For Prometheus-based monitoring, the most important alerting rules are:

Replication queue size exceeding a threshold over a sustained period (not just a momentary spike).
Replication lag (log_max_index - log_pointer) growing over time.
Active replicas dropping below the expected total.
Readonly replicas - any replica entering readonly mode should be an immediate alert.

These can be derived from the ClickHouse Prometheus exporter or by querying system tables and exposing the results.

Diagnosing and Fixing Replication Lag

When you detect replication lag, the diagnosis process follows a predictable pattern.

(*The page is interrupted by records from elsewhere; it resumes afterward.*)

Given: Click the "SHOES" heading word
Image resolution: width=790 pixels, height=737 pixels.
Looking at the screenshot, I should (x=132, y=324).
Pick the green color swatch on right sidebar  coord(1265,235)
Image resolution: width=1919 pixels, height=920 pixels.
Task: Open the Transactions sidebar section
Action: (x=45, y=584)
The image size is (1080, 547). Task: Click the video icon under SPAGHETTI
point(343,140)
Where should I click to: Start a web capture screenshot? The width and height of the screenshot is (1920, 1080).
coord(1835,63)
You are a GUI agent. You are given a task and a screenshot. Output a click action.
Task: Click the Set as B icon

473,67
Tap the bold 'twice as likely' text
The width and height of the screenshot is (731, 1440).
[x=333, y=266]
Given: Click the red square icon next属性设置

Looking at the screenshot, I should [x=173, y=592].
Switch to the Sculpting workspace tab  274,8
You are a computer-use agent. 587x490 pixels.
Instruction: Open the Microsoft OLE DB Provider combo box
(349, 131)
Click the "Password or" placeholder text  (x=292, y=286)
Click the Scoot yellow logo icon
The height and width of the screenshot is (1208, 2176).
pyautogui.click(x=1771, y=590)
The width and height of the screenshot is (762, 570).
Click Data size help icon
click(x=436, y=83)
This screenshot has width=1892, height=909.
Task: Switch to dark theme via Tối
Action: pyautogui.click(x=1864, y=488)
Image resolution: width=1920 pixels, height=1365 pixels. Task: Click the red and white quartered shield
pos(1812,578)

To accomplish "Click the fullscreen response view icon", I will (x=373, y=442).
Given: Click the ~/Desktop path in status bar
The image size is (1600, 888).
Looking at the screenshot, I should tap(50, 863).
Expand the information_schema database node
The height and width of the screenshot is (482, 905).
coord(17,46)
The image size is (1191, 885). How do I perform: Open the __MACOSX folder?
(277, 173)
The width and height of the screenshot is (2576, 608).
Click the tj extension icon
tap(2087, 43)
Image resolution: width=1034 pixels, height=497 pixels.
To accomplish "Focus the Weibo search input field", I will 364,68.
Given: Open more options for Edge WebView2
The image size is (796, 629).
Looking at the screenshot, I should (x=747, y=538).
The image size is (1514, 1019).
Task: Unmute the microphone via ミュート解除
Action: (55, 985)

Check resource utilization first. A replica that is CPU-bound, memory-constrained, or hitting disk I/O limits will naturally fall behind on replication. The fix here is not replication-specific - it is addressing the underlying resource bottleneck.

Look for stuck operations in the queue. A single large mutation or a problematic merge can block the queue and prevent subsequent operations from being processed. Check system.replication_queue for entries that have been retrying for an extended period.

Review insert pressure. If the insert rate is very high and inserts are going to all replicas, each replica needs to process both its own inserts and replicate inserts from others. This can create a multiplier effect on resource consumption.

Separating Insert and Query Replicas

One architectural technique for managing replication pressure is to designate specific replicas for inserts and others for serving queries. Rather than having every replica handle both workloads, you direct your write traffic to a subset of replicas and your read traffic to others. This prevents heavy insert workloads from degrading query performance and gives query-serving replicas time to catch up on replication.

This separation can be implemented at the load balancer or application level - ClickHouse itself does not enforce a primary/secondary distinction, so you control the routing.

Key Takeaways

Replication issues are silent until they are not. Monitor system.replicas proactively - do not wait for a failover or stale data report to discover lag.
queue_size and replication_lag (log_max_index - log_pointer) are your primary health indicators. Alert on sustained growth, not momentary spikes.
When diagnosing lag, check resource utilization first, then look for stuck operations in the replication queue, then review insert pressure.
Consider separating insert and query replicas to isolate workloads and reduce replication pressure on the nodes serving user-facing queries.